September’s Care Conversation heard from Strategic Development Director at Serco Health, John Myatt, on the opportunities and challenges for the private sector in the NHS and the wider public health arena
“We’re all well aware of the financial dichotomy,” John Myatt told Care Conversation delegates. “Flat investment in health, combined with inflation in the system.”
There were three potential ways of addressing this, he said – increase funding in line with inflation, change the terms of the relationship, for example by rationing care, or seek to enhance new ways of working. The UK was “somewhat unique’” in applying almost exclusively the third of these, he stressed.
“The fact that demand and funding are largely out of kilter is not really in the public eye, and I don’t think that’s very helpful,” he said.

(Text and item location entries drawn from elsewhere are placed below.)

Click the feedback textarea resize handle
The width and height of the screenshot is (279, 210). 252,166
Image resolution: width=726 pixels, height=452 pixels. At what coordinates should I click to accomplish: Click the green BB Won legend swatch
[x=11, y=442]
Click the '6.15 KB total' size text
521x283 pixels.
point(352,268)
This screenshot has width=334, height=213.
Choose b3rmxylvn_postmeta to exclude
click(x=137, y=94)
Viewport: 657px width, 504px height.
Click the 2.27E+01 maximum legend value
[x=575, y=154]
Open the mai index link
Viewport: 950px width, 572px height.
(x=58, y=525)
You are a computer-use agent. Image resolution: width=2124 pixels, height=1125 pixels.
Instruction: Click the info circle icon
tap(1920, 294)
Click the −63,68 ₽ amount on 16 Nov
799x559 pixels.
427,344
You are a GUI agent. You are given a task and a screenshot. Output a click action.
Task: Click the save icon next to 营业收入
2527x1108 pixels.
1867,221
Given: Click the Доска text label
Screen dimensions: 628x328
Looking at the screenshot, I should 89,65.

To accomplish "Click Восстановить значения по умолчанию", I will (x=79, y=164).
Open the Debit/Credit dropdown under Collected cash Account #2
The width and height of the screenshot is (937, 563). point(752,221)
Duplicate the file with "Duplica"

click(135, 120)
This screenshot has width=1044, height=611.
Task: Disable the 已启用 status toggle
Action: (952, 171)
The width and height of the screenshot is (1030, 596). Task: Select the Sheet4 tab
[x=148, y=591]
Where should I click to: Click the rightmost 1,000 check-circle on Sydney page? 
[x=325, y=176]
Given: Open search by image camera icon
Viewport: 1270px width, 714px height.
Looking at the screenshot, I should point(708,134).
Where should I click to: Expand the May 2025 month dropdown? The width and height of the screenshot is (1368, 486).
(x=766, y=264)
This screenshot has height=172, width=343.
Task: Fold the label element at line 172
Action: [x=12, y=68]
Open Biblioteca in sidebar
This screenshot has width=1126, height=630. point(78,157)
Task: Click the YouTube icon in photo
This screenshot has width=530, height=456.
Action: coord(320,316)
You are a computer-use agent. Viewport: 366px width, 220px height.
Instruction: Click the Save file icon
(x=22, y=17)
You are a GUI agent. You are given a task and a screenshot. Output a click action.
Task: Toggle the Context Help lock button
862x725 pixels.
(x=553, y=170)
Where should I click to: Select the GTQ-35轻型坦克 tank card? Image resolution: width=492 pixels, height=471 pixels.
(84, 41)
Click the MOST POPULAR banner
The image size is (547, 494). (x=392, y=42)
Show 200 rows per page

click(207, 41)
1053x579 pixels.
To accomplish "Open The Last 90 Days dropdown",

Instead, people were more likely to believe that the NHS was fully funded and increasingly inefficient, and the 2012 Health and Social Care Act had also helped to increase polarisation in the media. “There tends to be this useful narrative of ‘the bloody hand of the private sector’, and that will only intensify with the coming election.”
The increase in private sector involvement in the NHS had largely been through organic growth, however, rather than “very visible” private sector contracts. “There has been some increase in outsourcing over the last decade or so, but that’s been slow and steady rather than radical,” he said. “In terms of the future I see no radical shift at funding level to an insurance system or large-scale top-ups.”
The role of the government would remain that of funder, provider and regulator, with the most likely future scenario a “full and flourishing not-for-profit sector with some organisations moving off the government balance sheet – a provider landscape that’s many and varied. I think that’s a good thing.”
As funding challenges continued, more consumers would be also making choices about what they could buy themselves, he stressed – especially if the system was slow to adapt to new technologies – something that would go hand-in-hand with increased personalisation in the system generally. “With the advent of things like genetic profiling, and the way we all live our lives, I believe we’re going to see a shift, with responsibility moving back to the individual, and individuals owning their own health.”
One unintended consequence of large-scale state provision had been a reduction in the care provided by families and communities, he pointed out, and the ongoing funding crisis meant families and neighbourhoods would be “increasingly picking up the slack”.
This was “not necessarily a bad thing in the long-term”, he said. “An aging population, we’re told, will bankrupt us all, but if you factor in things like their spending and the value of their voluntary work then they are actually net contributors. Seeking to resolve issues like loneliness among older people with white papers and legislation seems to me to be missing the point.”
Primary care would also change, with increasing use of telephone and online-based systems, as well as a growth in self-pay. “Overall I see a more plural world, with a greater role for individuals, families and neighbourhoods, people buying services they want and new players providing those services – a free-standing provider landscape.”
Accompanying this would be the inexorable rise of health inflation and the ongoing challenge of public opinion – with “the flames of their concerns fanned by people who want to preserve the status quo” – as well as fitful supply and under-funded services. “The private sector is scooping up the bits no one else wants, but at the same time the expectations on the private sector are very high.”
None of this was helped by aggressive competition in the sector, he said. “But the cost pressure is there, and the NHS is looking for answers.” Antipathy to the private sector from within the NHS was also easing, he stressed. “If you’re a provider that’s growing organically then there’s a growing demand gap that you can fill, and there are areas for improvement in the NHS that mean opportunities to those with good offerings.”
The emphasis, increasingly, was on “evidence rather than heritage”, he said. “The historic trend is more provision of NHS services by private sector providers. And I don’t see that changing.